* [TASK DESCRIPTION]:
Of all the lines in the entries below, give again exactly those starting at the line containing "Given: Choose the Plugins mode option" and ending at the line containing "Task: Click the 地球 homeworld planet image", both ends included, and no others.

* [DATA]:
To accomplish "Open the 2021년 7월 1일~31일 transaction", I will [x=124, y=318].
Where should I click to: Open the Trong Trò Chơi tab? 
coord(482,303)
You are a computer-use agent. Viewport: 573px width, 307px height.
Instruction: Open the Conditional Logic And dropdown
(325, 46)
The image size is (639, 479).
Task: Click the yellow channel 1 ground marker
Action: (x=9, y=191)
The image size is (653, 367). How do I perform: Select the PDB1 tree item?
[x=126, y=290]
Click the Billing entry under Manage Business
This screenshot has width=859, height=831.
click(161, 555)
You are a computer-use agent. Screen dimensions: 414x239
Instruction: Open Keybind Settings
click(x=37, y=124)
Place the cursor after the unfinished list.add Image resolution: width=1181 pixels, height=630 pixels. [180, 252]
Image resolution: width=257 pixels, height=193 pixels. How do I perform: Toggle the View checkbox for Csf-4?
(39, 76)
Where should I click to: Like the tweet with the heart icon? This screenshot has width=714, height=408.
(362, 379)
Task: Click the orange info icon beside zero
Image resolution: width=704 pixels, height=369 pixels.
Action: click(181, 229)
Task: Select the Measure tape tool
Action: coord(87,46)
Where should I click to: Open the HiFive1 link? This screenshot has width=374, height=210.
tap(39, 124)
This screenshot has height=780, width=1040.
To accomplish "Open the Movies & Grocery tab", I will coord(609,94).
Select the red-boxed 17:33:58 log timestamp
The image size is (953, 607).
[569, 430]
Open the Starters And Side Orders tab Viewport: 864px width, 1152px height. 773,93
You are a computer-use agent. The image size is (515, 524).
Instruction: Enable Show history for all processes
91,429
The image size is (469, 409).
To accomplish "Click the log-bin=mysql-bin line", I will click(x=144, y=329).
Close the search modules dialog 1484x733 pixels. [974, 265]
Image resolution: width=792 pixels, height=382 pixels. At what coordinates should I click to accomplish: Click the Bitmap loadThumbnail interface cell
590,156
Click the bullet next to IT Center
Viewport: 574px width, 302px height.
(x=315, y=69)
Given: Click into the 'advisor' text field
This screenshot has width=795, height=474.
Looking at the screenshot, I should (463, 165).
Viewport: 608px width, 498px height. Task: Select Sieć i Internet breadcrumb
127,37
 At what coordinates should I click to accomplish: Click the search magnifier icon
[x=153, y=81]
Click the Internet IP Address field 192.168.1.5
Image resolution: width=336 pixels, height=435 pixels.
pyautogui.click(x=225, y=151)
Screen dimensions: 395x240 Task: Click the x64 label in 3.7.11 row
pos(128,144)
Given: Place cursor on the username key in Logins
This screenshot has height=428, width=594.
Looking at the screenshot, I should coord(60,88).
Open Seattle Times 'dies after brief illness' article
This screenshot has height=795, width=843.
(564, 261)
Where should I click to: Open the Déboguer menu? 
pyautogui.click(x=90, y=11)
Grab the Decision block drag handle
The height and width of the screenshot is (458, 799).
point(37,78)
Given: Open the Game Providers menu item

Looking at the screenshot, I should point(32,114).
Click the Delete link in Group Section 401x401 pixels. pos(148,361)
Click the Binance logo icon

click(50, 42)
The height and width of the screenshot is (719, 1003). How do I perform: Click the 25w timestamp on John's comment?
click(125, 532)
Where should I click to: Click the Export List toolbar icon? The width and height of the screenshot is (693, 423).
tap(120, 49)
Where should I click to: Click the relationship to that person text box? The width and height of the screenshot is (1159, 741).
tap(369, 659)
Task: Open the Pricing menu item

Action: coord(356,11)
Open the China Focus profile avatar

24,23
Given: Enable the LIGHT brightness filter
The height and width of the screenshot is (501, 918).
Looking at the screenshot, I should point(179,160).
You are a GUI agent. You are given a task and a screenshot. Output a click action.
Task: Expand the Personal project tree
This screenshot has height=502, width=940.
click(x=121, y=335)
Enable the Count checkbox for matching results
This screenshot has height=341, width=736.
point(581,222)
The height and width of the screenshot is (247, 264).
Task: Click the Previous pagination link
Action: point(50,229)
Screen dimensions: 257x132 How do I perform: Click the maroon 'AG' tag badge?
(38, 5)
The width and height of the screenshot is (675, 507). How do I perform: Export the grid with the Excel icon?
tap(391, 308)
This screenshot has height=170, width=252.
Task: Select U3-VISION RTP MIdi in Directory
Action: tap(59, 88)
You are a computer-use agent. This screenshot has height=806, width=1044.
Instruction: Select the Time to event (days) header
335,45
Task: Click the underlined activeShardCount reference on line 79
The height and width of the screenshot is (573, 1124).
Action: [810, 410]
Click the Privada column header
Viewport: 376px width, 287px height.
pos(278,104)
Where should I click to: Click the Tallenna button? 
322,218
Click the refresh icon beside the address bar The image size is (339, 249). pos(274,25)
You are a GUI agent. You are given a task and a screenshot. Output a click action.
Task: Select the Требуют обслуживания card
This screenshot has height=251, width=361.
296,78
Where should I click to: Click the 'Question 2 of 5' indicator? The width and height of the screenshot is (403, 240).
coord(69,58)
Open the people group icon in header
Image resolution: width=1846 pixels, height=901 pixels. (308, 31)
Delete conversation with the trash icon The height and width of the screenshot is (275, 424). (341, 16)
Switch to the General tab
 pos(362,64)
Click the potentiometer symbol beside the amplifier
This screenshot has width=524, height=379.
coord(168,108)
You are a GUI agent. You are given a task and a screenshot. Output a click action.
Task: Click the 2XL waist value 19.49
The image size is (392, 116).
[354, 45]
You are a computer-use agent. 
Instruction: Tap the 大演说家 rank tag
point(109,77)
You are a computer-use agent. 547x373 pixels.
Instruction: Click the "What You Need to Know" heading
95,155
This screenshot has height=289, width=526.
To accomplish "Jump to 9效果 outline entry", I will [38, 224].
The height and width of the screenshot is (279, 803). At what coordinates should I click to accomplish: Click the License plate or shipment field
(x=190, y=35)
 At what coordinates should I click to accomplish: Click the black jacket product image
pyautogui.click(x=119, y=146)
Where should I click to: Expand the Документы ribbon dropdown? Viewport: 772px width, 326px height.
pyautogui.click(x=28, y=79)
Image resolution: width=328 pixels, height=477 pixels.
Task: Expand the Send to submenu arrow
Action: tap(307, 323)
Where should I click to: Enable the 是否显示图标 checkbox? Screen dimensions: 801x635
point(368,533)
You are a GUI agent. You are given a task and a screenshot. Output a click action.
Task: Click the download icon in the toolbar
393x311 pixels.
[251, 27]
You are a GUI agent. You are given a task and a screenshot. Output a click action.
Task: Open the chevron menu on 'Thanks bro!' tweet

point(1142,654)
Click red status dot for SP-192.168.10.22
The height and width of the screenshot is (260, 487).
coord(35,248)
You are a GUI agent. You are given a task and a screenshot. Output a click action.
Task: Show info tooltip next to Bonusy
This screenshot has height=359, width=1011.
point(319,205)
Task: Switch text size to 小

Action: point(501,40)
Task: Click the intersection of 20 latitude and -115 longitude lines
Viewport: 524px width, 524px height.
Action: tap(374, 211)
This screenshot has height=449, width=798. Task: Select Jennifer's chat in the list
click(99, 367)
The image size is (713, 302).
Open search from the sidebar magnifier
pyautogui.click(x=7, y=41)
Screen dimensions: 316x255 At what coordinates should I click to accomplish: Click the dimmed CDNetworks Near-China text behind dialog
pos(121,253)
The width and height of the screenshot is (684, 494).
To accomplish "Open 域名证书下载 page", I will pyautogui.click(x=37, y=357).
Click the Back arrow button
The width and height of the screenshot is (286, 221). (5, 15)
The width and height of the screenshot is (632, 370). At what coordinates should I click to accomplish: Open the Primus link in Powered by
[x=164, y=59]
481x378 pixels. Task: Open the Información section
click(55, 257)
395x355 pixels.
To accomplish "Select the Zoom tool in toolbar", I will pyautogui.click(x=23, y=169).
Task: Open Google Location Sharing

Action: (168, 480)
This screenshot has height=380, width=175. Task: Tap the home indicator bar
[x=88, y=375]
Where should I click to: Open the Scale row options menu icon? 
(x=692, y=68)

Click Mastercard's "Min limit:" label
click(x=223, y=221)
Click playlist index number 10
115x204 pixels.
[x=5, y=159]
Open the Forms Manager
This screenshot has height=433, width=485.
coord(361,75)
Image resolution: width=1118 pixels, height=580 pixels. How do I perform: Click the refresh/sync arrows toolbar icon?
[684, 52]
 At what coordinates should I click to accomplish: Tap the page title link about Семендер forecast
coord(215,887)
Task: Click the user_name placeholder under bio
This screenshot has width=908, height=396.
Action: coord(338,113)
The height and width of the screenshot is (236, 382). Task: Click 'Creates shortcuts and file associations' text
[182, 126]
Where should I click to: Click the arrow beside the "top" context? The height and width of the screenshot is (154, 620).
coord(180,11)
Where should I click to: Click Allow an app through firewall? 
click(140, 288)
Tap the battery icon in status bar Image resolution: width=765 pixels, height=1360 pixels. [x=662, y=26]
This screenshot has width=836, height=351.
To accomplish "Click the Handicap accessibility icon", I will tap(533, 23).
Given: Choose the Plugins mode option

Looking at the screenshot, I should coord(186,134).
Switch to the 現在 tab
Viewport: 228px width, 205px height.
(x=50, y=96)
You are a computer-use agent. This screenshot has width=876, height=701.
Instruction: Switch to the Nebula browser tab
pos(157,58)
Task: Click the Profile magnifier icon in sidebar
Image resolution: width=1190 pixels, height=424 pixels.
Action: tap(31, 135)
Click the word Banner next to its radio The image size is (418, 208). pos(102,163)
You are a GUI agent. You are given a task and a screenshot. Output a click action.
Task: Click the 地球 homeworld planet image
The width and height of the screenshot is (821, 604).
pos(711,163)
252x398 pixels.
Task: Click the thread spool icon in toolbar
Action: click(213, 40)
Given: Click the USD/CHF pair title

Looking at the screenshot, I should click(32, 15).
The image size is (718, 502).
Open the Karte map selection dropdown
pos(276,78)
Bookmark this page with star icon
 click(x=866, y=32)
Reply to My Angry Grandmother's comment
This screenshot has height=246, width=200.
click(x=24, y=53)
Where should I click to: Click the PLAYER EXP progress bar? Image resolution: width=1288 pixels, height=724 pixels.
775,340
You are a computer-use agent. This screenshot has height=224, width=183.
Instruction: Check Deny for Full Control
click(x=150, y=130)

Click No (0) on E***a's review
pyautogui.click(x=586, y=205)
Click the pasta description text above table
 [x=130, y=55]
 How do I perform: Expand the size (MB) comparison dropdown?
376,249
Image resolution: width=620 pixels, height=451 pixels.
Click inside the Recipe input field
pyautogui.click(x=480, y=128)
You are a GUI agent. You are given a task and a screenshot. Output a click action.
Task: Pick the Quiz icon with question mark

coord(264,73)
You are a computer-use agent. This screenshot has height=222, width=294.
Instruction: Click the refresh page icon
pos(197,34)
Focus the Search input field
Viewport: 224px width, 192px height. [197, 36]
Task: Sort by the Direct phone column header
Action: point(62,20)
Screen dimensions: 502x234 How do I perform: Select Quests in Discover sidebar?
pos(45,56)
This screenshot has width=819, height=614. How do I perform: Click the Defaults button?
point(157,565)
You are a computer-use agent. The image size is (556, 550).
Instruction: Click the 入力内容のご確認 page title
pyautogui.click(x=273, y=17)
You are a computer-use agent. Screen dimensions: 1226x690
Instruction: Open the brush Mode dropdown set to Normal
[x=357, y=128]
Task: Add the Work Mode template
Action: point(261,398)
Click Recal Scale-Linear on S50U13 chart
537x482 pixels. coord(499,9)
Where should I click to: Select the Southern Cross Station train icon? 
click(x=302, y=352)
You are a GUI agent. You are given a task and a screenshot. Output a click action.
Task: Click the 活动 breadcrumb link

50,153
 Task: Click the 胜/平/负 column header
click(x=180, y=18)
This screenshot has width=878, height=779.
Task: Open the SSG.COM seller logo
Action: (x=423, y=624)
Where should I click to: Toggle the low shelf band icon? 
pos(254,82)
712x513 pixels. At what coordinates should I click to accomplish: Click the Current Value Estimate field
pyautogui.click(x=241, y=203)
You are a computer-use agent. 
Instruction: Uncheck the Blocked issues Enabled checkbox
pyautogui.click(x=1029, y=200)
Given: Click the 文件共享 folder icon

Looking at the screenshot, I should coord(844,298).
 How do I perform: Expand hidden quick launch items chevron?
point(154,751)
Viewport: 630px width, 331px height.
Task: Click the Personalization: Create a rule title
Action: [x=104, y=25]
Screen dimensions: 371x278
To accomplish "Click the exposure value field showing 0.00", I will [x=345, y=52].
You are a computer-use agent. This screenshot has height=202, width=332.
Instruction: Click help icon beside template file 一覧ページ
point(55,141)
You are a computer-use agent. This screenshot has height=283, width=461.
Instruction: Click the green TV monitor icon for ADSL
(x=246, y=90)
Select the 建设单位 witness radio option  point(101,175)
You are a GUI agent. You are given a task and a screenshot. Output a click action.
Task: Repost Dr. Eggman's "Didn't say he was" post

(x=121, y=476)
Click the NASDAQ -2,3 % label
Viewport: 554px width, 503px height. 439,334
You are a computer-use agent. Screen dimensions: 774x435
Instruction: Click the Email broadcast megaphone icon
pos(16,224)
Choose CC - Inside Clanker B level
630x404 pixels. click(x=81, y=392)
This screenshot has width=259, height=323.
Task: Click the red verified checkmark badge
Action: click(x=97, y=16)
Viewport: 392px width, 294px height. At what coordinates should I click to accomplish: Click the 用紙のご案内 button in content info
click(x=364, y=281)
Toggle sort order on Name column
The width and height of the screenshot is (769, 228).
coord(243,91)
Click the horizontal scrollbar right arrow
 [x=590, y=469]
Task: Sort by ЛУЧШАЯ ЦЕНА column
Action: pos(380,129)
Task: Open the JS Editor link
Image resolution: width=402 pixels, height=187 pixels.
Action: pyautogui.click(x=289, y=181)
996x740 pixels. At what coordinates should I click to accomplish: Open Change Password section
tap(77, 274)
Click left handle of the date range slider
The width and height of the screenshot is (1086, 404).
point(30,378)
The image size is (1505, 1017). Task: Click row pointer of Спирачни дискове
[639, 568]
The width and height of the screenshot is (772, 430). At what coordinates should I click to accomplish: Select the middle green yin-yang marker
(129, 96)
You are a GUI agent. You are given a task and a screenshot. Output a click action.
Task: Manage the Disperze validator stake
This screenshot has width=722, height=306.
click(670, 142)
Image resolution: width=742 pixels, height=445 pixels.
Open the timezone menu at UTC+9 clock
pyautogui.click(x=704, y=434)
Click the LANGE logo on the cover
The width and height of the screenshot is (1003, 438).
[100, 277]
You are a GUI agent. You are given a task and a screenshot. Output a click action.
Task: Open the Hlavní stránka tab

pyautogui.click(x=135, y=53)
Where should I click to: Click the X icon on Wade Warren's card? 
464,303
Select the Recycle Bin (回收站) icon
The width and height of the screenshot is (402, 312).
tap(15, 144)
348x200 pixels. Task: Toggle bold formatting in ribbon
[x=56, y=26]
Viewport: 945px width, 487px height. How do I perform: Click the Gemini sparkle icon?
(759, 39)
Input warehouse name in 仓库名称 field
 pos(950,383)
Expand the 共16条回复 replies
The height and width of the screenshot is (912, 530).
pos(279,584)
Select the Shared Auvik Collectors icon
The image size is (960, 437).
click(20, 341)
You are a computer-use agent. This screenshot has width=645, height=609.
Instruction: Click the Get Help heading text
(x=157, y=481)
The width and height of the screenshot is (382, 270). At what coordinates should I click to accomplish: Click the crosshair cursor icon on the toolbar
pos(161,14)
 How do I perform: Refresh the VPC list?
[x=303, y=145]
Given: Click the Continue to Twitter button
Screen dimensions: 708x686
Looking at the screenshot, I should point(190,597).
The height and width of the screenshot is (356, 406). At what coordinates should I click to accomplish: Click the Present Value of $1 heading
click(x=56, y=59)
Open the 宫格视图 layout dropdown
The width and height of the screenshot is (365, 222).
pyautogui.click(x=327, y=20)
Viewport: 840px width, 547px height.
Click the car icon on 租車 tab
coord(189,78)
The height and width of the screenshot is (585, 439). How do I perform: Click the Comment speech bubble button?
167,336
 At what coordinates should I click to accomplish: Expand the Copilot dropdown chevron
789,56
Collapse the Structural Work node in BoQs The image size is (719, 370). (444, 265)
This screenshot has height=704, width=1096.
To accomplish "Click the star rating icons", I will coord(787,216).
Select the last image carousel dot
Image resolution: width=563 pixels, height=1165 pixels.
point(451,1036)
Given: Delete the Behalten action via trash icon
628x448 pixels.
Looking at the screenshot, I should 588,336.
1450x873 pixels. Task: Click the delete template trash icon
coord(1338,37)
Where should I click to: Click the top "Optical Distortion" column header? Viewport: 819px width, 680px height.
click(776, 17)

* [RESPONSE TO THE TASK]:
Given: Choose the Plugins mode option

Looking at the screenshot, I should coord(186,134).
Switch to the 現在 tab
Viewport: 228px width, 205px height.
(x=50, y=96)
You are a computer-use agent. This screenshot has width=876, height=701.
Instruction: Switch to the Nebula browser tab
pos(157,58)
Task: Click the Profile magnifier icon in sidebar
Image resolution: width=1190 pixels, height=424 pixels.
Action: tap(31, 135)
Click the word Banner next to its radio The image size is (418, 208). pos(102,163)
You are a GUI agent. You are given a task and a screenshot. Output a click action.
Task: Click the 地球 homeworld planet image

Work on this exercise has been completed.